Begin Data for this task
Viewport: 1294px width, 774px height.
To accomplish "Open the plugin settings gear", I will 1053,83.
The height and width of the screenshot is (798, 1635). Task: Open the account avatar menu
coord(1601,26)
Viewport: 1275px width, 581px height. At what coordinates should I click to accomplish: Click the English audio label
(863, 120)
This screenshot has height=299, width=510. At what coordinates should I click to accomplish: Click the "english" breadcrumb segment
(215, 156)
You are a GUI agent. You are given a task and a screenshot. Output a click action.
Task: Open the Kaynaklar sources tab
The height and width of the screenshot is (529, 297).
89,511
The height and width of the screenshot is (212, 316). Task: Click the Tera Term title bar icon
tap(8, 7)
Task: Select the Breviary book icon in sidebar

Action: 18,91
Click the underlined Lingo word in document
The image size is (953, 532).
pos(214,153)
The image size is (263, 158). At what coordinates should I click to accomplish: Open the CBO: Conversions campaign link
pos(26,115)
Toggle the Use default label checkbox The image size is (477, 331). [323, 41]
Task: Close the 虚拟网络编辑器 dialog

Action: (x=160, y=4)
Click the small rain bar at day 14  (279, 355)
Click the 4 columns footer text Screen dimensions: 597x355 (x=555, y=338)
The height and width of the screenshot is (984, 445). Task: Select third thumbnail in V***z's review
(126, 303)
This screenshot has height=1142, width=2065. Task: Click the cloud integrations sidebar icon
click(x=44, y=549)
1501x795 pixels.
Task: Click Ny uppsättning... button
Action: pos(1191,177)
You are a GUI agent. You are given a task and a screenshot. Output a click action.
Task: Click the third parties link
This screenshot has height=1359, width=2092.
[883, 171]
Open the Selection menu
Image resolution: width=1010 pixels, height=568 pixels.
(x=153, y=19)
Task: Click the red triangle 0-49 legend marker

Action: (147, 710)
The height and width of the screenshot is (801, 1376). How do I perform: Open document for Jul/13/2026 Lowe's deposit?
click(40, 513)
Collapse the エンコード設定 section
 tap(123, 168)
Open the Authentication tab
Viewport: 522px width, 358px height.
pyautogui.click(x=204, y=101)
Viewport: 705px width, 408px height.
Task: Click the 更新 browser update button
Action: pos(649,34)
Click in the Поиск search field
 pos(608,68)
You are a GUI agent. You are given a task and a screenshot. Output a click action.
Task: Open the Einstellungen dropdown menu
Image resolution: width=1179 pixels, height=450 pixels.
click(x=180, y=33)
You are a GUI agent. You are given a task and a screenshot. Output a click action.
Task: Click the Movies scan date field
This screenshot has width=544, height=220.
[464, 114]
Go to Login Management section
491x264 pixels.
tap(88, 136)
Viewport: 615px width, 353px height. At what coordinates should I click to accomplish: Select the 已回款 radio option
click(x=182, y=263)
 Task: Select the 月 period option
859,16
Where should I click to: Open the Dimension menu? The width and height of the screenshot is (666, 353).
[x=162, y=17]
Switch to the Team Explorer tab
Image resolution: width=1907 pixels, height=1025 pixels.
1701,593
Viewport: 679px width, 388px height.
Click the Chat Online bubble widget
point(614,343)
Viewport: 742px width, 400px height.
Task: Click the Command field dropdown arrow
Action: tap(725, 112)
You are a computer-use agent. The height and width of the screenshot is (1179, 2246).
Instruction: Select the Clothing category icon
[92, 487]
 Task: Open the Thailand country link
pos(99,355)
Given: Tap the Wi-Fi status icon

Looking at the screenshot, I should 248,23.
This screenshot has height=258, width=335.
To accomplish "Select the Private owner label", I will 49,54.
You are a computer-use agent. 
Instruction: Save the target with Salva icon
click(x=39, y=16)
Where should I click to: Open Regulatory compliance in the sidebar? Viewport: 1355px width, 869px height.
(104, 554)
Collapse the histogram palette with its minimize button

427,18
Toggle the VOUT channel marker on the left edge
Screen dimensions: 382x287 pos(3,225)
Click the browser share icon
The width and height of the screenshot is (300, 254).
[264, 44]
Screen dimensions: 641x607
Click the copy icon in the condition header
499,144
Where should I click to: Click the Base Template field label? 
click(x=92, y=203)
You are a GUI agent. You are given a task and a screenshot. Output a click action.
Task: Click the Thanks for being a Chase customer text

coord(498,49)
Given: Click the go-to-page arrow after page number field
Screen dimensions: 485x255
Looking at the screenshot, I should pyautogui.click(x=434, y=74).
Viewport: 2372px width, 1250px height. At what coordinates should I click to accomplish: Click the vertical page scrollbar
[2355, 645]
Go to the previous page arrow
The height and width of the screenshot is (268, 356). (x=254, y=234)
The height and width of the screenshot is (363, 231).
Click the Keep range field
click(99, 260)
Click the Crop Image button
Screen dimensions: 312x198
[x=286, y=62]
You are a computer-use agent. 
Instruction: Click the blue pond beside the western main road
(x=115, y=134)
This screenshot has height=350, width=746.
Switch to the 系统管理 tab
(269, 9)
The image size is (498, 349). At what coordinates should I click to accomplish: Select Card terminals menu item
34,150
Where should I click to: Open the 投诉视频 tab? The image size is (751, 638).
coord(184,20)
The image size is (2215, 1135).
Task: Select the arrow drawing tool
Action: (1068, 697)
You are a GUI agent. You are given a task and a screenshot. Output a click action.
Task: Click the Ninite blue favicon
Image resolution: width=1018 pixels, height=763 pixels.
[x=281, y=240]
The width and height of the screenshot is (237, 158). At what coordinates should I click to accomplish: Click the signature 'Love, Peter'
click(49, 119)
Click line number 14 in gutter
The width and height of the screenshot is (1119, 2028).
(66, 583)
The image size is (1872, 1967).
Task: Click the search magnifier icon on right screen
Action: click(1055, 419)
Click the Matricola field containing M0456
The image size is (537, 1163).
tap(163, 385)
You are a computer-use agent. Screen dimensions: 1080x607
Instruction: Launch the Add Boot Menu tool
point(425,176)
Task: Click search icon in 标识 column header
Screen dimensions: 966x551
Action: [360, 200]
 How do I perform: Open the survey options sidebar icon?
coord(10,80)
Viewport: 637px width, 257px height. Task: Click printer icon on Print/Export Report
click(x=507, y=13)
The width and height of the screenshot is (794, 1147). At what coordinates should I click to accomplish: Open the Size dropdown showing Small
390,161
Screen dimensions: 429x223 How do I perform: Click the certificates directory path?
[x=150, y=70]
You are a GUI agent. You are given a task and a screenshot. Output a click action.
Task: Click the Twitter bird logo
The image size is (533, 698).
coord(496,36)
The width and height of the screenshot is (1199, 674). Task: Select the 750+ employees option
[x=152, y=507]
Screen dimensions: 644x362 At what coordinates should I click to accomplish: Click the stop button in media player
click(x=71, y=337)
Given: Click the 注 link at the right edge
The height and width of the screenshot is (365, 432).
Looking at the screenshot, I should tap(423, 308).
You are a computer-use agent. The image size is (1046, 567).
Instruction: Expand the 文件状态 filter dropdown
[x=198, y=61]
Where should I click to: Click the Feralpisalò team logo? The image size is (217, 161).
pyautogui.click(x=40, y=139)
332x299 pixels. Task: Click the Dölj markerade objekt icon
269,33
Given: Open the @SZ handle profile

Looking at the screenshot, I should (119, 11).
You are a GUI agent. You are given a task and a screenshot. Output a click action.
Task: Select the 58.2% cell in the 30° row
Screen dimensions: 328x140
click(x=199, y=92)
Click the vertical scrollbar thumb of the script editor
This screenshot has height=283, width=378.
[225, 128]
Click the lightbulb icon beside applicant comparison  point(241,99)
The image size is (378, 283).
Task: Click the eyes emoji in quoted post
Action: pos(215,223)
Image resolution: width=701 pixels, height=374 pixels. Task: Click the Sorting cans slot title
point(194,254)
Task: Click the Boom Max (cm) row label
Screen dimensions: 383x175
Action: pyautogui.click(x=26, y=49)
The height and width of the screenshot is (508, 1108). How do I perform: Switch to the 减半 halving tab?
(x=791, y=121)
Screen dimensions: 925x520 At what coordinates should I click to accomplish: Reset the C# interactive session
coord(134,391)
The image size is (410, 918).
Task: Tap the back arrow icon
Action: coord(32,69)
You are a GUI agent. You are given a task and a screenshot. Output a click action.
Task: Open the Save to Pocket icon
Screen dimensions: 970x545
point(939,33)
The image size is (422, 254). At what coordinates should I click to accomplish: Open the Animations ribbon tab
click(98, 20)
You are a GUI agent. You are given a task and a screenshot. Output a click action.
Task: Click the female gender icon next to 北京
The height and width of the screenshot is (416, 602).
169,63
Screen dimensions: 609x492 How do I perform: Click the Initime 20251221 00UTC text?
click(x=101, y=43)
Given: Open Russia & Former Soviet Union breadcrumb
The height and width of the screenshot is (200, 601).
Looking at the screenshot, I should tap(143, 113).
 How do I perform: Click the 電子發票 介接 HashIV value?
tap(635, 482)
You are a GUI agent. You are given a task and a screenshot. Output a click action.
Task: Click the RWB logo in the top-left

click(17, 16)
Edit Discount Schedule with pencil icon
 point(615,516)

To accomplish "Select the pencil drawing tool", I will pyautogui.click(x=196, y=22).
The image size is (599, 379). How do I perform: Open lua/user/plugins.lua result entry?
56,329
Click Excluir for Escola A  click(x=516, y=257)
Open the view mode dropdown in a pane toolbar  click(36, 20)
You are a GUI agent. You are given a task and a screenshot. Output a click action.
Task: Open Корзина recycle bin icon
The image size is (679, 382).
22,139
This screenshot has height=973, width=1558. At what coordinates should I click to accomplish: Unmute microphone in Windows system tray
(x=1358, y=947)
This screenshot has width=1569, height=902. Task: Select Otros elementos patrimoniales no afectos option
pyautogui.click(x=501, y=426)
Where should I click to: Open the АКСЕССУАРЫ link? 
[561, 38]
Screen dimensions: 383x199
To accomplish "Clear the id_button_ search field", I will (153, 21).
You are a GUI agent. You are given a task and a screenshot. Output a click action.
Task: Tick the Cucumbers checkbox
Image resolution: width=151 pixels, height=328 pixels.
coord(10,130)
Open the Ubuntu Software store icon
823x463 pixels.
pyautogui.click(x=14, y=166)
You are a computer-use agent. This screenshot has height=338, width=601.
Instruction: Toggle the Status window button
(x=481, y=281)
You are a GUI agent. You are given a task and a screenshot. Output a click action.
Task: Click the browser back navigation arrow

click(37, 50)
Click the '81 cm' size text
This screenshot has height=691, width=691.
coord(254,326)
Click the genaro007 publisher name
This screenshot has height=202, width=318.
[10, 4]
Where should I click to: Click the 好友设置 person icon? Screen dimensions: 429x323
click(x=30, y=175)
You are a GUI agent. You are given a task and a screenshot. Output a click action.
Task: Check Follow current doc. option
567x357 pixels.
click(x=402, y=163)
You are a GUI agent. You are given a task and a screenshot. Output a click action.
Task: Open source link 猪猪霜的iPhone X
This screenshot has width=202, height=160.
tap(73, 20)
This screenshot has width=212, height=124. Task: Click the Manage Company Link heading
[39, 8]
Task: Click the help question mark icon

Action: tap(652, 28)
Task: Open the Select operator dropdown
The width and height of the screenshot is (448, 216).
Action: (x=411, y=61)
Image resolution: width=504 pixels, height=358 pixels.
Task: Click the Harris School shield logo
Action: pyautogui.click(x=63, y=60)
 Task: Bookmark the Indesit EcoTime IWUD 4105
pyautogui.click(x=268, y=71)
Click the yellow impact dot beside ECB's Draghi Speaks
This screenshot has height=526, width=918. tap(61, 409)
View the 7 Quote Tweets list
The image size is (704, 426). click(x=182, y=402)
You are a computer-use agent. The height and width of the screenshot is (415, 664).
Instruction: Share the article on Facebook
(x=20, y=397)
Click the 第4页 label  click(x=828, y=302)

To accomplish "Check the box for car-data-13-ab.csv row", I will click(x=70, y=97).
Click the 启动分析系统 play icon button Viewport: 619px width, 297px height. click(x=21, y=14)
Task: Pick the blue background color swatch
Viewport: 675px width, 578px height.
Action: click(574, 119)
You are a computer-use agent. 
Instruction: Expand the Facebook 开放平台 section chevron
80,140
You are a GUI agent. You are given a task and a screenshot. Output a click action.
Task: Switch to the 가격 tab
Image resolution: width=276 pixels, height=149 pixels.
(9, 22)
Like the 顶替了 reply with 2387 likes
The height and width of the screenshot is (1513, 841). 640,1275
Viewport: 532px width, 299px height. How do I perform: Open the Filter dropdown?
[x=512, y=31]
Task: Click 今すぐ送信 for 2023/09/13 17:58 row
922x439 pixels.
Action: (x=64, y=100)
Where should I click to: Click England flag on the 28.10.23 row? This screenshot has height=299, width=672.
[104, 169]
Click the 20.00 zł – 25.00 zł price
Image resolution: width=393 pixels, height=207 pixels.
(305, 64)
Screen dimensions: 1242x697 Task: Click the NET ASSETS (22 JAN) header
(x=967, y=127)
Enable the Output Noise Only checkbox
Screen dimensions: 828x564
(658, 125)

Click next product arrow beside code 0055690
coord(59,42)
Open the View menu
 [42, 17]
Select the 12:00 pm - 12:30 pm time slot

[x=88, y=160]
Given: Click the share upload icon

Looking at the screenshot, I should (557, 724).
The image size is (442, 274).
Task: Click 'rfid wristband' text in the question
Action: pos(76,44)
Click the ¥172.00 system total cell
End Data for this task
Give the lines from the one with "Task: Click the red" up to and including the one with "click(40, 513)" as a numbered list, leaving out blank lines.

1. Task: Click the red triangle 0-49 legend marker
2. Action: (147, 710)
3. The height and width of the screenshot is (801, 1376). How do I perform: Open document for Jul/13/2026 Lowe's deposit?
4. click(40, 513)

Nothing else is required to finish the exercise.